ECLI:NL:HR:2019:514

Hoge Raad

Datum uitspraak
5 april 2019
Publicatiedatum
4 april 2019
Zaaknummer
19/00283
Instantie
Hoge Raad
Type
Uitspraak
Rechtsgebied
Bestuursrecht; Belastingrecht
Procedures
  • Cassatie
Vindplaatsen
  • Rechtspraak.nl
AI samenvatting door LexboostAutomatisch gegenereerd

Ontvankelijkheid van het beroep in cassatie inzake belastingrecht

In deze zaak heeft de Hoge Raad op 5 april 2019 uitspraak gedaan over de ontvankelijkheid van een beroep in cassatie van een belanghebbende tegen een eerdere uitspraak van de Rechtbank Gelderland. De Rechtbank had op 4 december 2018 uitspraak gedaan in een verzetprocedure, waarbij de belanghebbende in beroep was gegaan tegen een eerdere uitspraak van 9 juli 2018. De griffier van de Rechtbank had op 4 december 2018 aangetekend dat een afschrift van de uitspraak aan de partijen was verzonden. Het beroepschrift in cassatie werd echter pas op 18 januari 2019 bij de Hoge Raad ingediend, wat buiten de wettelijke termijn van zes weken viel, zoals vastgelegd in artikel 6:7 van de Algemene wet bestuursrecht (Awb). De Hoge Raad heeft vastgesteld dat het beroep in cassatie niet tijdig was ingediend, ook niet in de zin van artikel 6:9, lid 2, Awb. De griffier van de Hoge Raad had de belanghebbende de gelegenheid gegeven om te verklaren waarom de termijn was overschreden, maar de aangevoerde redenen werden niet als voldoende geacht. Daarom heeft de Hoge Raad het beroep in cassatie niet-ontvankelijk verklaard.

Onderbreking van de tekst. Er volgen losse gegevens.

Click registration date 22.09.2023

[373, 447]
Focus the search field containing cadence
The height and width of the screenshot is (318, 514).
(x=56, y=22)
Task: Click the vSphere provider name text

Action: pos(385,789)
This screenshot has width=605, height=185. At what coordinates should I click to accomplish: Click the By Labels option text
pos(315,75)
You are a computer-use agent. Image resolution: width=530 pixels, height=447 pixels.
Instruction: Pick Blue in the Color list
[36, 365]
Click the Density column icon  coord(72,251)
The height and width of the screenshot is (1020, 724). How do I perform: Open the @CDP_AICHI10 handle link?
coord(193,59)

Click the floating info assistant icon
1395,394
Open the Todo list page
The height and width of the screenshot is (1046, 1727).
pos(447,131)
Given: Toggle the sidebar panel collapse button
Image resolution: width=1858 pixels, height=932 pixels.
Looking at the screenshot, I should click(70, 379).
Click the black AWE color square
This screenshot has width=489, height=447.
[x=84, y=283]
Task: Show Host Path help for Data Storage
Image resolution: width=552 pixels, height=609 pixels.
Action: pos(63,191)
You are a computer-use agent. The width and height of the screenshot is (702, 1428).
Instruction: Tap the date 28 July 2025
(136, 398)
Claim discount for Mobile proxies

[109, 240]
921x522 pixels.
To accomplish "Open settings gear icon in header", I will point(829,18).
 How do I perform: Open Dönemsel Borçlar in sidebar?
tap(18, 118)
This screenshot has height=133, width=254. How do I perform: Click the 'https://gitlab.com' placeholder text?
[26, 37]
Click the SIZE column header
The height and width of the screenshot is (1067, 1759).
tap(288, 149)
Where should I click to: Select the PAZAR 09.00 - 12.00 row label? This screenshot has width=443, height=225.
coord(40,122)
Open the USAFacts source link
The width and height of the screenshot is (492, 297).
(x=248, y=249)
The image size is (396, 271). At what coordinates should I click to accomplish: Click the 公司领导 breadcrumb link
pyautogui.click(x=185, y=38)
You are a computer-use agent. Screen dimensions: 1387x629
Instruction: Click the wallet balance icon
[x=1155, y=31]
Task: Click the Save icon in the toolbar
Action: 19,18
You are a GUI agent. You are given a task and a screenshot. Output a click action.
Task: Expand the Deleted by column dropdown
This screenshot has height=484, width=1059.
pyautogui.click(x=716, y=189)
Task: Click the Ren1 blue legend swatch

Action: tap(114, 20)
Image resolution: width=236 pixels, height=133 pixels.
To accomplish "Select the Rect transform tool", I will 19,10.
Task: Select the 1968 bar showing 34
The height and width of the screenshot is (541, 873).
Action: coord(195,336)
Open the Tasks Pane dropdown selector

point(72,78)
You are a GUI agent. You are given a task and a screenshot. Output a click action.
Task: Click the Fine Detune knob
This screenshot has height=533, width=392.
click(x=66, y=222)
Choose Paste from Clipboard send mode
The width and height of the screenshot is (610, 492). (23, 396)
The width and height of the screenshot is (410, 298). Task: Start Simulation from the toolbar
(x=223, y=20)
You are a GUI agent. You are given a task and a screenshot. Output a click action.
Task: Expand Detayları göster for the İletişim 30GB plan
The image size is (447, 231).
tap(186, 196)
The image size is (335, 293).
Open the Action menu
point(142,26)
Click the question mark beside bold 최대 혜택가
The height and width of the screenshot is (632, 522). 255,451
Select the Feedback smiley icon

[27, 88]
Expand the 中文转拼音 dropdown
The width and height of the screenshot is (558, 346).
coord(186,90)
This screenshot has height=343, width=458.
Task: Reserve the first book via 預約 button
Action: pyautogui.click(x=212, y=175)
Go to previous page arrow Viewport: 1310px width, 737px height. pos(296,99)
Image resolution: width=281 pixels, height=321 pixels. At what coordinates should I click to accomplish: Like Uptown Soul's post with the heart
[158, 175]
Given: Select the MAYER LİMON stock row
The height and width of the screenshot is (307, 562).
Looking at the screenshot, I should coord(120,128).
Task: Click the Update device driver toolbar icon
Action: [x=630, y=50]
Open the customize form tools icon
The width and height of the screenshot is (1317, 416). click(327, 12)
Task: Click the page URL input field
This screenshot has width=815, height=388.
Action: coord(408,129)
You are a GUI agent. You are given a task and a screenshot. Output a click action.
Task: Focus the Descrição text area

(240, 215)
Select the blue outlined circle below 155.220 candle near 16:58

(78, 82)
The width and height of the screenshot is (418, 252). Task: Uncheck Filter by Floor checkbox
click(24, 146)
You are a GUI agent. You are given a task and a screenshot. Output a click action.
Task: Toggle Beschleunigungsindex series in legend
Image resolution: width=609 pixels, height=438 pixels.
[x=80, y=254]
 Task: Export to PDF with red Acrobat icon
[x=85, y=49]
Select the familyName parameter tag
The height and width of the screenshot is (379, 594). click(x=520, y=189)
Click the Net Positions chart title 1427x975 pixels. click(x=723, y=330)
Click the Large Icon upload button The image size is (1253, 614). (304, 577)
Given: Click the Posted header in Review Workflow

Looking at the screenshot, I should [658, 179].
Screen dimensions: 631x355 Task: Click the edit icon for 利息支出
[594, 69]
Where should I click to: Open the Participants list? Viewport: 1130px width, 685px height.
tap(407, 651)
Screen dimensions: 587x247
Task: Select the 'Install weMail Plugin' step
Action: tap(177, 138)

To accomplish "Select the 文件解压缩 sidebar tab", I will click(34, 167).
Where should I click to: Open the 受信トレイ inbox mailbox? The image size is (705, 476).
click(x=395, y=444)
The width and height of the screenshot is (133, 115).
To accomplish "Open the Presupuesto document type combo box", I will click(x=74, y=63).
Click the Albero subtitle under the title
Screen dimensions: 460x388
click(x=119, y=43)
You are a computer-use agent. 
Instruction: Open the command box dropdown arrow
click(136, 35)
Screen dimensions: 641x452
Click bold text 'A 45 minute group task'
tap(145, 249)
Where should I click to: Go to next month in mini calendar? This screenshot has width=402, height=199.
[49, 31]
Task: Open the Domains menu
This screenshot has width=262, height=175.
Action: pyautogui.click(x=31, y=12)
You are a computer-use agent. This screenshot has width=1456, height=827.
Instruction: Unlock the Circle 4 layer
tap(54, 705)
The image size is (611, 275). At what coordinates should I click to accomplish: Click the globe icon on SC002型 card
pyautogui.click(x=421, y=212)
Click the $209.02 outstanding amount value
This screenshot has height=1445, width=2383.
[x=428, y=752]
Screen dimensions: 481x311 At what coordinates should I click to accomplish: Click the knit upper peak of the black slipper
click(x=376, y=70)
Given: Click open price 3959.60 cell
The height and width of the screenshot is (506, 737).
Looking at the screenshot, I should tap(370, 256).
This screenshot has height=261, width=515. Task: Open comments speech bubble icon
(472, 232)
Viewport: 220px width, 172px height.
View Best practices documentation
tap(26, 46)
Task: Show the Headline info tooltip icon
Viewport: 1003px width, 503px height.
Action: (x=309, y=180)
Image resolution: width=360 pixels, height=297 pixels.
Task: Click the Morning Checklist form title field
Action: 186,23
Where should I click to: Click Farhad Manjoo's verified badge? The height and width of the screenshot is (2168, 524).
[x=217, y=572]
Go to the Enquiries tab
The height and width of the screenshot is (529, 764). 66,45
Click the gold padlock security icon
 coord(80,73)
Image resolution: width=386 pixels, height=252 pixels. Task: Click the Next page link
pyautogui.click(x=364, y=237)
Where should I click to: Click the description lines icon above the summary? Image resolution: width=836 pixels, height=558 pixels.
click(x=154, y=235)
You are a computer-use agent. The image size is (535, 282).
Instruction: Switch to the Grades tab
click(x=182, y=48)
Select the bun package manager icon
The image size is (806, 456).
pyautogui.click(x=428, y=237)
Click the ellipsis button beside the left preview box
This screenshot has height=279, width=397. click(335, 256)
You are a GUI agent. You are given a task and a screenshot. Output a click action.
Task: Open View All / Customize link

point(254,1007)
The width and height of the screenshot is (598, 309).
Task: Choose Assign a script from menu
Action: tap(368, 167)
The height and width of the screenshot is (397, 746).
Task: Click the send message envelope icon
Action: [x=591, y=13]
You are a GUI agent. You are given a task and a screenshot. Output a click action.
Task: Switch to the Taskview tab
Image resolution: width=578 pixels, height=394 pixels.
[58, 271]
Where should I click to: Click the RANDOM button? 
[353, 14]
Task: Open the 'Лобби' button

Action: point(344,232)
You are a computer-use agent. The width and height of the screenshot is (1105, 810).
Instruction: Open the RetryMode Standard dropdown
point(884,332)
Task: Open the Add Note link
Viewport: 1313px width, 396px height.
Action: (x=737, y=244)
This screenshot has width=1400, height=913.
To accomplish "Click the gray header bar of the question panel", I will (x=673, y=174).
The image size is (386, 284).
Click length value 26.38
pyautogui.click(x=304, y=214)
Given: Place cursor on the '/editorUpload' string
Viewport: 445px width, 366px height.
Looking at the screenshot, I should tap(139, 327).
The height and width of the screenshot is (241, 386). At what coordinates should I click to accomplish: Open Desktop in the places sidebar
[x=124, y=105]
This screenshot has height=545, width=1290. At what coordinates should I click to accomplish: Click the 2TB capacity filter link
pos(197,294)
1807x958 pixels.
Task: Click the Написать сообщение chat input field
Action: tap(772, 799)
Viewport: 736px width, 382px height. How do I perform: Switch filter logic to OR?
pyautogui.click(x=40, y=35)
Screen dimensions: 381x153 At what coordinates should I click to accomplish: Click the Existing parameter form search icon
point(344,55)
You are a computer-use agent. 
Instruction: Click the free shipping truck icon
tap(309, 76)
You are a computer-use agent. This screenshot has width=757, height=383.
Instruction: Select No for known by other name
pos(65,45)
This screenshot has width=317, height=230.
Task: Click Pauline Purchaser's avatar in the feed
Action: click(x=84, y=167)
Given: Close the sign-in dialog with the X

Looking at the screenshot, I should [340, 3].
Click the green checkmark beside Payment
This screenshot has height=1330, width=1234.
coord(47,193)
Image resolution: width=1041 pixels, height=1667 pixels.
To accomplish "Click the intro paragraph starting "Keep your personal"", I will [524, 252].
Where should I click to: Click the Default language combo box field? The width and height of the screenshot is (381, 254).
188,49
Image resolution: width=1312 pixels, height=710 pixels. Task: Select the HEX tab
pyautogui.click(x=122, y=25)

De Hoge Raad heeft geen proceskosten toegewezen, aangezien er geen reden was voor een veroordeling in de proceskosten.

Uitspraak

5 april 2019
Nr. 19/00283
Arrest
gewezen op het beroep in cassatie van
[X]te
[Z](hierna: belanghebbende) tegen de uitspraak van de
Rechtbank Gelderlandvan 4 december 2018, nr. AWB 18/1030, op het verzet van belanghebbende tegen de uitspraak van de Rechtbank van 9 juli 2018.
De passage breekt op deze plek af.